▶ [ABOUT THIS EXERCISE]: Nothing is to be left out: repeat every entry exactly as given.

▶ [INFORMATION PROVIDED]:
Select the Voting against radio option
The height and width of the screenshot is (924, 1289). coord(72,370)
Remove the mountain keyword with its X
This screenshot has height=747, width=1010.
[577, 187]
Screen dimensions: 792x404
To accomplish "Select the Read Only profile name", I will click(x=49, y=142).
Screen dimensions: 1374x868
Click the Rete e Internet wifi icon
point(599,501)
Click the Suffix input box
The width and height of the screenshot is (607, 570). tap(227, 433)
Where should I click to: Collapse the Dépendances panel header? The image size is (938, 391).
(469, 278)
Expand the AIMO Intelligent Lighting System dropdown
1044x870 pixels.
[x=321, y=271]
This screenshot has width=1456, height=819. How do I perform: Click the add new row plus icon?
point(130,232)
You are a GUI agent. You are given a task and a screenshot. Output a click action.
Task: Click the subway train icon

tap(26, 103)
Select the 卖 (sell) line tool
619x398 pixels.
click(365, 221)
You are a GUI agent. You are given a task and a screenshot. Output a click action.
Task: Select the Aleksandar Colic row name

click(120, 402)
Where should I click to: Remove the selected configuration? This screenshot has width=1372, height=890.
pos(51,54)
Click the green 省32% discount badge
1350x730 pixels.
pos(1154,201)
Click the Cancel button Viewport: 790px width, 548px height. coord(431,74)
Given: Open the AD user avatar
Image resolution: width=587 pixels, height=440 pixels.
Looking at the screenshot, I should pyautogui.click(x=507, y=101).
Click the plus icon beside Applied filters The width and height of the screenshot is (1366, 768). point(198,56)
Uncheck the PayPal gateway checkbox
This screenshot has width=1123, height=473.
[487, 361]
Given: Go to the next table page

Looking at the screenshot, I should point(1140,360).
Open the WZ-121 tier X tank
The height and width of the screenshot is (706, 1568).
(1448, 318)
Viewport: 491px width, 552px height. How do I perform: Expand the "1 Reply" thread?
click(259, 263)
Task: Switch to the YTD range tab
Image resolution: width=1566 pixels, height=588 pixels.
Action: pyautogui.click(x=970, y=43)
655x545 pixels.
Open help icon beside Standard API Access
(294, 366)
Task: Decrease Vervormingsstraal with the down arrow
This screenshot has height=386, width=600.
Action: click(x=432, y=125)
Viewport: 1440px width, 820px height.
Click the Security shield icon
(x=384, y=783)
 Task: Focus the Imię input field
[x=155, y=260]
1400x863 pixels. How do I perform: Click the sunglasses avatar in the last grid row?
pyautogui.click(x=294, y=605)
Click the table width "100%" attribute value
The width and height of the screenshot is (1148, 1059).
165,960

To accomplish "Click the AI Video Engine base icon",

▶ [RESULT BELOW]:
Select the Voting against radio option
The height and width of the screenshot is (924, 1289). coord(72,370)
Remove the mountain keyword with its X
This screenshot has height=747, width=1010.
[577, 187]
Screen dimensions: 792x404
To accomplish "Select the Read Only profile name", I will click(x=49, y=142).
Screen dimensions: 1374x868
Click the Rete e Internet wifi icon
point(599,501)
Click the Suffix input box
The width and height of the screenshot is (607, 570). tap(227, 433)
Where should I click to: Collapse the Dépendances panel header? The image size is (938, 391).
(469, 278)
Expand the AIMO Intelligent Lighting System dropdown
1044x870 pixels.
[x=321, y=271]
This screenshot has width=1456, height=819. How do I perform: Click the add new row plus icon?
point(130,232)
You are a GUI agent. You are given a task and a screenshot. Output a click action.
Task: Click the subway train icon

tap(26, 103)
Select the 卖 (sell) line tool
619x398 pixels.
click(365, 221)
You are a GUI agent. You are given a task and a screenshot. Output a click action.
Task: Select the Aleksandar Colic row name

click(120, 402)
Where should I click to: Remove the selected configuration? This screenshot has width=1372, height=890.
pos(51,54)
Click the green 省32% discount badge
1350x730 pixels.
pos(1154,201)
Click the Cancel button Viewport: 790px width, 548px height. coord(431,74)
Given: Open the AD user avatar
Image resolution: width=587 pixels, height=440 pixels.
Looking at the screenshot, I should pyautogui.click(x=507, y=101).
Click the plus icon beside Applied filters The width and height of the screenshot is (1366, 768). point(198,56)
Uncheck the PayPal gateway checkbox
This screenshot has width=1123, height=473.
[487, 361]
Given: Go to the next table page

Looking at the screenshot, I should point(1140,360).
Open the WZ-121 tier X tank
The height and width of the screenshot is (706, 1568).
(1448, 318)
Viewport: 491px width, 552px height. How do I perform: Expand the "1 Reply" thread?
click(259, 263)
Task: Switch to the YTD range tab
Image resolution: width=1566 pixels, height=588 pixels.
Action: pyautogui.click(x=970, y=43)
655x545 pixels.
Open help icon beside Standard API Access
(294, 366)
Task: Decrease Vervormingsstraal with the down arrow
This screenshot has height=386, width=600.
Action: click(x=432, y=125)
Viewport: 1440px width, 820px height.
Click the Security shield icon
(x=384, y=783)
 Task: Focus the Imię input field
[x=155, y=260]
1400x863 pixels. How do I perform: Click the sunglasses avatar in the last grid row?
pyautogui.click(x=294, y=605)
Click the table width "100%" attribute value
The width and height of the screenshot is (1148, 1059).
165,960

To accomplish "Click the AI Video Engine base icon",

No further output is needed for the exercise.